> **WHAT YOU WILL DO**
Copy word for word the lines from the start of the records through the line that contains "Click the address", both included.

++++ MATERIAL PROVIDED

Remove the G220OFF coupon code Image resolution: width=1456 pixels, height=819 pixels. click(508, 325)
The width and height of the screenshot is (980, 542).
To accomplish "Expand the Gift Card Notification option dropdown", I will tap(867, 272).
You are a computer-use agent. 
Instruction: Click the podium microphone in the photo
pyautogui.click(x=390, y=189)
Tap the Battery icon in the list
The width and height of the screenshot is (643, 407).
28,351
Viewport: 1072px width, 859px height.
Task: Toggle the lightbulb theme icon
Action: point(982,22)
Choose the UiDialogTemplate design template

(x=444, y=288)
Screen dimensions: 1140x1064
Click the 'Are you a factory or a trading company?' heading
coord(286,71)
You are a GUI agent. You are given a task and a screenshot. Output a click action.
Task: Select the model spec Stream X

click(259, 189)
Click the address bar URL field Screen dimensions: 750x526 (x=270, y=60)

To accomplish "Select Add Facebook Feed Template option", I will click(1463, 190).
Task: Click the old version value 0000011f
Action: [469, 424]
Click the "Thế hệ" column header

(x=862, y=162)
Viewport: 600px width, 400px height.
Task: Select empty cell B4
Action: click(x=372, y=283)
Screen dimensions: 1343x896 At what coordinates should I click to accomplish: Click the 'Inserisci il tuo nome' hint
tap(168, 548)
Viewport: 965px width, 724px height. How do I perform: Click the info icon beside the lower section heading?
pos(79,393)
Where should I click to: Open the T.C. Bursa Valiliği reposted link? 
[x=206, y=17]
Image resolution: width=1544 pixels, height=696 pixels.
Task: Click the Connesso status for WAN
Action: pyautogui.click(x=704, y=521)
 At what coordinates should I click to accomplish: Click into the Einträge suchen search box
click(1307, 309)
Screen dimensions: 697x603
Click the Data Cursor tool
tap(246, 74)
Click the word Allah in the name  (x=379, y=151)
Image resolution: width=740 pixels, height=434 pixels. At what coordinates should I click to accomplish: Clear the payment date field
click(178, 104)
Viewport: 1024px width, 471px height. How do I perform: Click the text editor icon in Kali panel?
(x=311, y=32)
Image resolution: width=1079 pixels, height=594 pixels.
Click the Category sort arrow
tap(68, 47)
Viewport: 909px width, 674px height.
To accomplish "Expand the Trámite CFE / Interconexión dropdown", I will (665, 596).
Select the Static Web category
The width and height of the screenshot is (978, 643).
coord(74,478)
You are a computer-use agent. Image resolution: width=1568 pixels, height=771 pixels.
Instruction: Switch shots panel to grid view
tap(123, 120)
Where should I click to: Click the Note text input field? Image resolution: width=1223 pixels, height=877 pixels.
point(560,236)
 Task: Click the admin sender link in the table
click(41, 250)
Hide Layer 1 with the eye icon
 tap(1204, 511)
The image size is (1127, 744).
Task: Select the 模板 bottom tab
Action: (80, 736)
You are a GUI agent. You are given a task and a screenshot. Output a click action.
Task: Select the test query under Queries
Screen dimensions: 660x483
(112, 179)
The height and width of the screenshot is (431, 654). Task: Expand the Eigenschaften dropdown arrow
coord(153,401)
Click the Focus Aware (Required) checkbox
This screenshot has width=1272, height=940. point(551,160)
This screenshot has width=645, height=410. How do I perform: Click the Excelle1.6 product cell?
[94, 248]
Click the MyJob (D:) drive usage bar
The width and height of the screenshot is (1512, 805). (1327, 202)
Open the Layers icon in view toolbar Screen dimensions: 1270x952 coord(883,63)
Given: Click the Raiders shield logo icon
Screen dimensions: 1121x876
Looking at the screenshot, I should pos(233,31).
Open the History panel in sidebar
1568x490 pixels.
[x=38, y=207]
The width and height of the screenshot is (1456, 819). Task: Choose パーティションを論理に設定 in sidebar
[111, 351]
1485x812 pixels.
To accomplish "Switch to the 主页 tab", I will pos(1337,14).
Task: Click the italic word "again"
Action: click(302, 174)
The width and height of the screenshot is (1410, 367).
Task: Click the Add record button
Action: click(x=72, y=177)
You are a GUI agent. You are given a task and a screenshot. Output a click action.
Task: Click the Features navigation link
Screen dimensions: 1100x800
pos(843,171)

++++++++

> **TASK RESULT**
Remove the G220OFF coupon code Image resolution: width=1456 pixels, height=819 pixels. click(508, 325)
The width and height of the screenshot is (980, 542).
To accomplish "Expand the Gift Card Notification option dropdown", I will tap(867, 272).
You are a computer-use agent. 
Instruction: Click the podium microphone in the photo
pyautogui.click(x=390, y=189)
Tap the Battery icon in the list
The width and height of the screenshot is (643, 407).
28,351
Viewport: 1072px width, 859px height.
Task: Toggle the lightbulb theme icon
Action: point(982,22)
Choose the UiDialogTemplate design template

(x=444, y=288)
Screen dimensions: 1140x1064
Click the 'Are you a factory or a trading company?' heading
coord(286,71)
You are a GUI agent. You are given a task and a screenshot. Output a click action.
Task: Select the model spec Stream X

click(259, 189)
Click the address bar URL field Screen dimensions: 750x526 (x=270, y=60)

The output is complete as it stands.